The given line is $$y = \frac{1}{2}x - 3$$. This equation is already in slope-intercept form, $$y = mx + b$$, where 'm' represents the slope of the line.
By comparing the given equation with the slope-intercept form, we can see that the slope of the given line, let's call it $$m_1$$, is $$\frac{1}{2}$$.

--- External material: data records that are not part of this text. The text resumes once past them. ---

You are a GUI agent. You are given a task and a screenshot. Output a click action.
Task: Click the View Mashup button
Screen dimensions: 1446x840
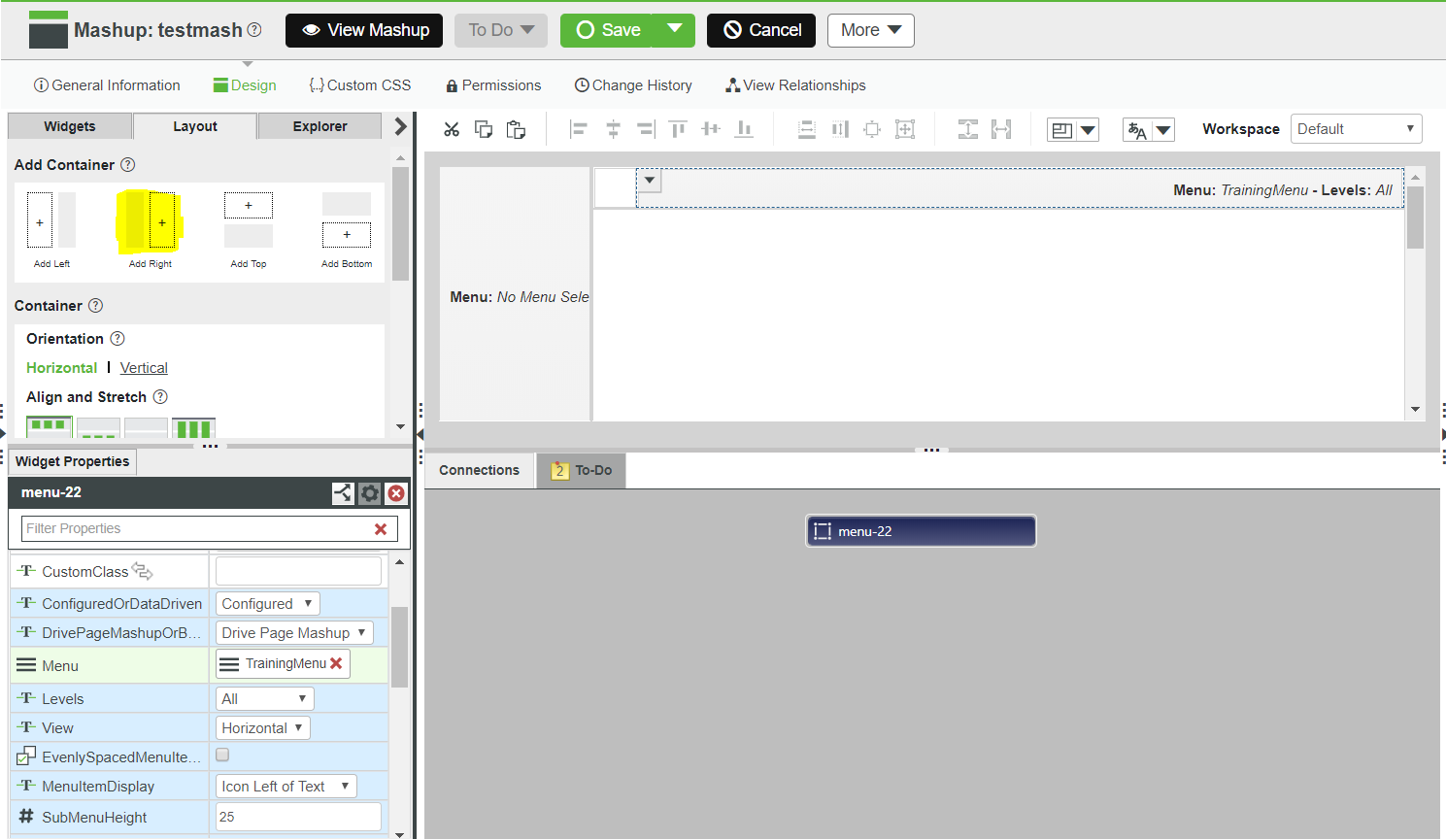tap(363, 30)
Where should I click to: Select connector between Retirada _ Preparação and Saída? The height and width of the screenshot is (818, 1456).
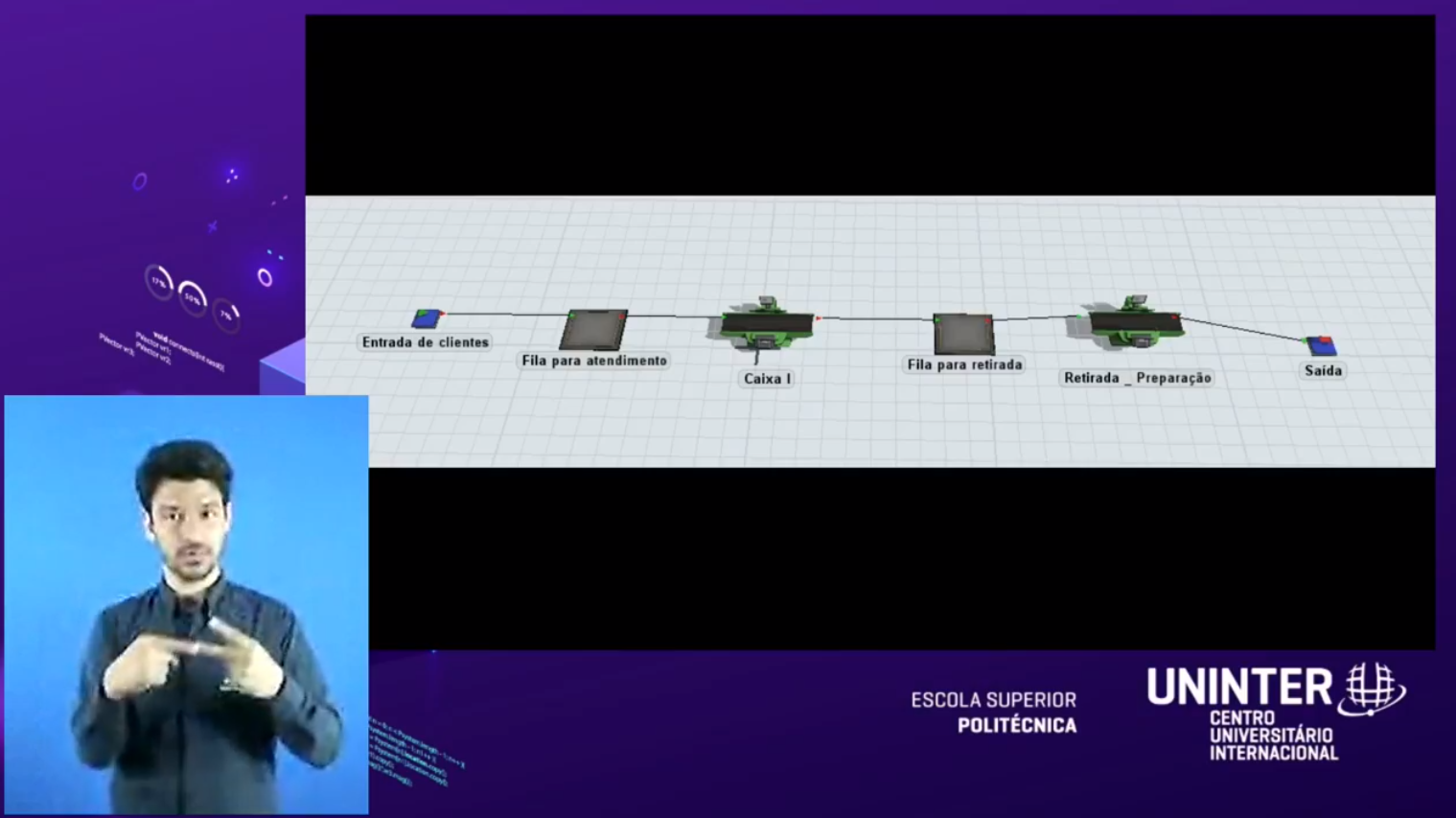click(1243, 328)

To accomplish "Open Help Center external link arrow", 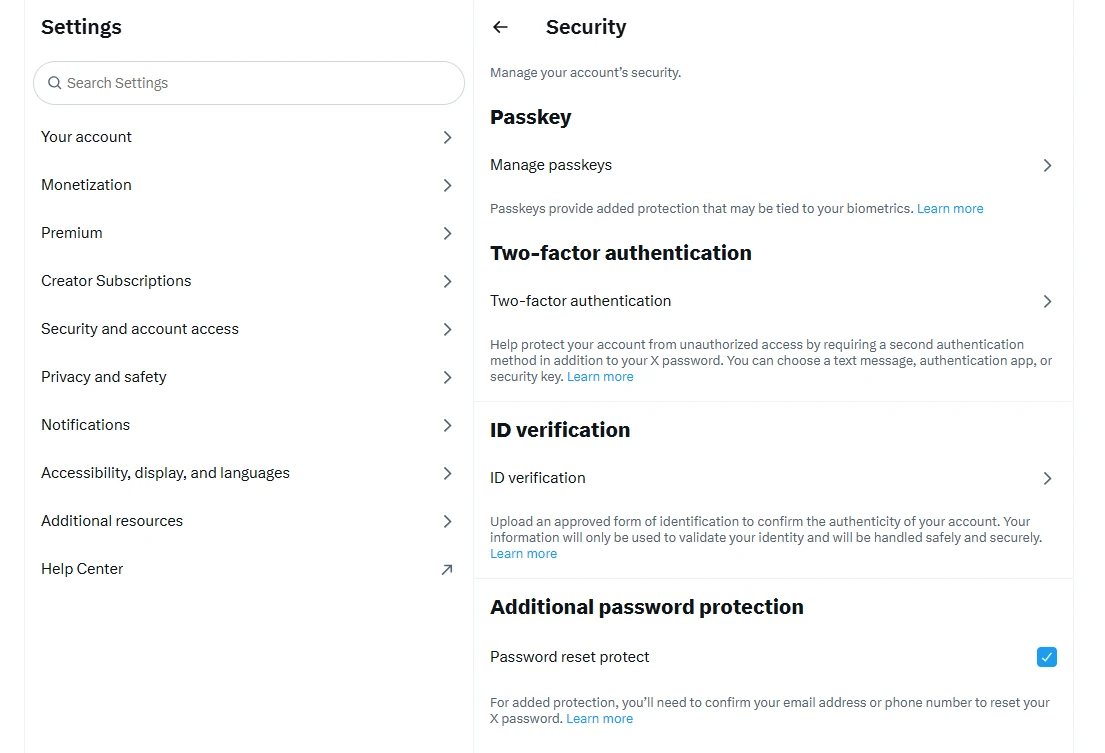I will 447,569.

**step3** Calculating the Slope of the Perpendicular Line

We need to find the slope of a line that is perpendicular to the given line. For two lines to be perpendicular, their slopes must be negative reciprocals of each other.
The negative reciprocal of a fraction is found by flipping the fraction (taking its reciprocal) and changing its sign.
The slope of the given line ($$m_1$$) is $$\frac{1}{2}$$.
To find the slope of the perpendicular line, let's call it $$m_2$$:
First, take the reciprocal of $$\frac{1}{2}$$, which is $$\frac{2}{1}$$, or simply 2.
Next, change the sign of 2, making it -2.
So, the slope of the line we are looking for ($$m_2$$) is $$-2$$.

**step4** Finding the Y-intercept of the Desired Line

We now know the slope of our desired line ($$m = -2$$) and a point it passes through $$(3, 1)$$.
The slope-intercept form is $$y = mx + b$$. We can substitute the known values of $$m$$, $$x$$, and $$y$$ into this equation to find the value of the y-intercept, $$b$$.
Substitute $$y = 1$$, $$x = 3$$, and $$m = -2$$ into the equation:
$$1 = (-2) \times (3) + b$$
$$1 = -6 + b$$
To find $$b$$, we need to isolate it. We can add 6 to both sides of the equation:
$$1 + 6 = -6 + b + 6$$
$$7 = b$$
So, the y-intercept of the desired line is 7.

**step5** Writing the Equation of the Line

Now that we have the slope ($$m = -2$$) and the y-intercept ($$b = 7$$) of the desired line, we can write its equation in slope-intercept form, $$y = mx + b$$.
Substitute the values of $$m$$ and $$b$$ into the form:
$$y = -2x + 7$$
This is the equation of the line that passes through the point $$(3, 1)$$ and is perpendicular to $$y = \frac{1}{2}x - 3$$.